───── INPUT ─────
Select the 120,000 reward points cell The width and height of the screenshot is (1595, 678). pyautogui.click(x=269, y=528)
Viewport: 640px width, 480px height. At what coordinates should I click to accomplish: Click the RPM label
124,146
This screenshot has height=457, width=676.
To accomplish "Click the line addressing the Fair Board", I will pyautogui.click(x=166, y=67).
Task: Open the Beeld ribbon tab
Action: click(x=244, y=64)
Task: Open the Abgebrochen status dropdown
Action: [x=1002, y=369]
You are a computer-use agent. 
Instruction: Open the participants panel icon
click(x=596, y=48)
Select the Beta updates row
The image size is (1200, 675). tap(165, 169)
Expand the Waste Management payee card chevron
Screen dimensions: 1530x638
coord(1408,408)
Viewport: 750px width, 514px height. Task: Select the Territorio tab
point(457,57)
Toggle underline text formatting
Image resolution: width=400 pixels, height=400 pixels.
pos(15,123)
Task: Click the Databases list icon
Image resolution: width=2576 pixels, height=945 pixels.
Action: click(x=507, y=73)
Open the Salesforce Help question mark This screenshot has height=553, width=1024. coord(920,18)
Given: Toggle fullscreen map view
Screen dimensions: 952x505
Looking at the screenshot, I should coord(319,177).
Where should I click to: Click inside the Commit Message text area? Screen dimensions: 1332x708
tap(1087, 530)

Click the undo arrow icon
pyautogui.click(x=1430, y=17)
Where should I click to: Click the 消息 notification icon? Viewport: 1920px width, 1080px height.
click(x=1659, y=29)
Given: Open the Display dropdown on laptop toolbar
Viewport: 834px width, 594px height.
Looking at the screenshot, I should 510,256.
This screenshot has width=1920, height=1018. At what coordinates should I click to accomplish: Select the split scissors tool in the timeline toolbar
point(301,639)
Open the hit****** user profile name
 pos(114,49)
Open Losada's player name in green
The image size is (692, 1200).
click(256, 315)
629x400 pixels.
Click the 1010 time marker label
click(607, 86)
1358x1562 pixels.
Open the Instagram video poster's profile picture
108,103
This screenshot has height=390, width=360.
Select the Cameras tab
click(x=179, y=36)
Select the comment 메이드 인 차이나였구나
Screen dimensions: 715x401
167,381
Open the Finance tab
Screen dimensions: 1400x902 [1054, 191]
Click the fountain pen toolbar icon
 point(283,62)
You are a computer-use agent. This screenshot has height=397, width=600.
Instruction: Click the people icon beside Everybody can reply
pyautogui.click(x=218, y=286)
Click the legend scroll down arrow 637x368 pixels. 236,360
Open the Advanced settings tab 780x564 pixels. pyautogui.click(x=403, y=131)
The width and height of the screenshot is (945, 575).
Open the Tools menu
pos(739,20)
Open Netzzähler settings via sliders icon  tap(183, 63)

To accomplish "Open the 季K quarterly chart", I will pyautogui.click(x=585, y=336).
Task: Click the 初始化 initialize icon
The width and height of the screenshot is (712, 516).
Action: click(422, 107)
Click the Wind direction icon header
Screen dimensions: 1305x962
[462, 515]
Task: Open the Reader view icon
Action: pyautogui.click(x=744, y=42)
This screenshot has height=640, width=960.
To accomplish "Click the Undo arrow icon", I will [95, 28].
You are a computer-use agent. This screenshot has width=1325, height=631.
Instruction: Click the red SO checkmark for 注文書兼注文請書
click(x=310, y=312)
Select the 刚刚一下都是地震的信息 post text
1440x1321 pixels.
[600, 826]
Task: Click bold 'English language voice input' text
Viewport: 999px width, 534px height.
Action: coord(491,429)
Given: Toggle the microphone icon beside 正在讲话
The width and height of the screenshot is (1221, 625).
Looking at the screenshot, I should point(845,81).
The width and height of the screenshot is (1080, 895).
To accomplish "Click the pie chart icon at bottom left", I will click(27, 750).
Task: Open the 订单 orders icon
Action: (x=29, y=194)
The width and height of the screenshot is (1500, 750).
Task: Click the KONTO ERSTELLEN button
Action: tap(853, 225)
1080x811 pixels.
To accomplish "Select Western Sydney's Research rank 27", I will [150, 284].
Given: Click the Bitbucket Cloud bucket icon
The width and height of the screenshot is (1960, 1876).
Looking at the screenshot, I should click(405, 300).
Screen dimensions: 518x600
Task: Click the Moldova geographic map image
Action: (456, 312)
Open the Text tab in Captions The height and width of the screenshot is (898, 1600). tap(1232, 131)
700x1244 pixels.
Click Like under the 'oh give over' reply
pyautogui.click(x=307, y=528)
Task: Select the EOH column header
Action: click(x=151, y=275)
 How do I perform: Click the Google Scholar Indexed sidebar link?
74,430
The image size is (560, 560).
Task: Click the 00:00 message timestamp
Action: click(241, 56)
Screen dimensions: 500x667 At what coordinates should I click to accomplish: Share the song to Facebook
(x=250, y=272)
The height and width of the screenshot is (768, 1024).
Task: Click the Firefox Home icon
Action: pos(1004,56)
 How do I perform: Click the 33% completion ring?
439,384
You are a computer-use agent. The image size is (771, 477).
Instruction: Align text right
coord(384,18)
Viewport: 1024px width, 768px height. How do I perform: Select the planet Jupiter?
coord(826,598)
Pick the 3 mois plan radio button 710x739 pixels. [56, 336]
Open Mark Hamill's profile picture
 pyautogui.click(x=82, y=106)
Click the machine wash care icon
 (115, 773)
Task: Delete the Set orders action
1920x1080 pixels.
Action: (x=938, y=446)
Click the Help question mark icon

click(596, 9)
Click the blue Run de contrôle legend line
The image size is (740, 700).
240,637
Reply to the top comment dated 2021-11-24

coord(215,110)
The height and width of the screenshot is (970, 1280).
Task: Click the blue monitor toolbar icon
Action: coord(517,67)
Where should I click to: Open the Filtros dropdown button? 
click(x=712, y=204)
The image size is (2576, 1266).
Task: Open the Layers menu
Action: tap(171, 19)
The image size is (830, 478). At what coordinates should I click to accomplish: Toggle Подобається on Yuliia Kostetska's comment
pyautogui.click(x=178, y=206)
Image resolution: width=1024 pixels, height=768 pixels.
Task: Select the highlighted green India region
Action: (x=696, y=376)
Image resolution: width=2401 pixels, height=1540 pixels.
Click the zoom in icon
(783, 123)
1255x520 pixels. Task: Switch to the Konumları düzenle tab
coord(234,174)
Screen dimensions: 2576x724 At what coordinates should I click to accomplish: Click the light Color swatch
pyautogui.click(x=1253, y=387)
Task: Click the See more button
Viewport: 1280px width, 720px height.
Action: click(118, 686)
─────
DO THIS: Report every line of the listing above that contains the word "dimensions", copying each such line in full.

TASK SOLUTION:
Screen dimensions: 1530x638
Screen dimensions: 952x505
Where should I click to: Click inside the Commit Message text area? Screen dimensions: 1332x708
Screen dimensions: 715x401
Screen dimensions: 1400x902 [1054, 191]
Screen dimensions: 1305x962
Screen dimensions: 518x600
Screen dimensions: 500x667 At what coordinates should I click to accomplish: Share the song to Facebook
Screen dimensions: 2576x724 At what coordinates should I click to accomplish: Click the light Color swatch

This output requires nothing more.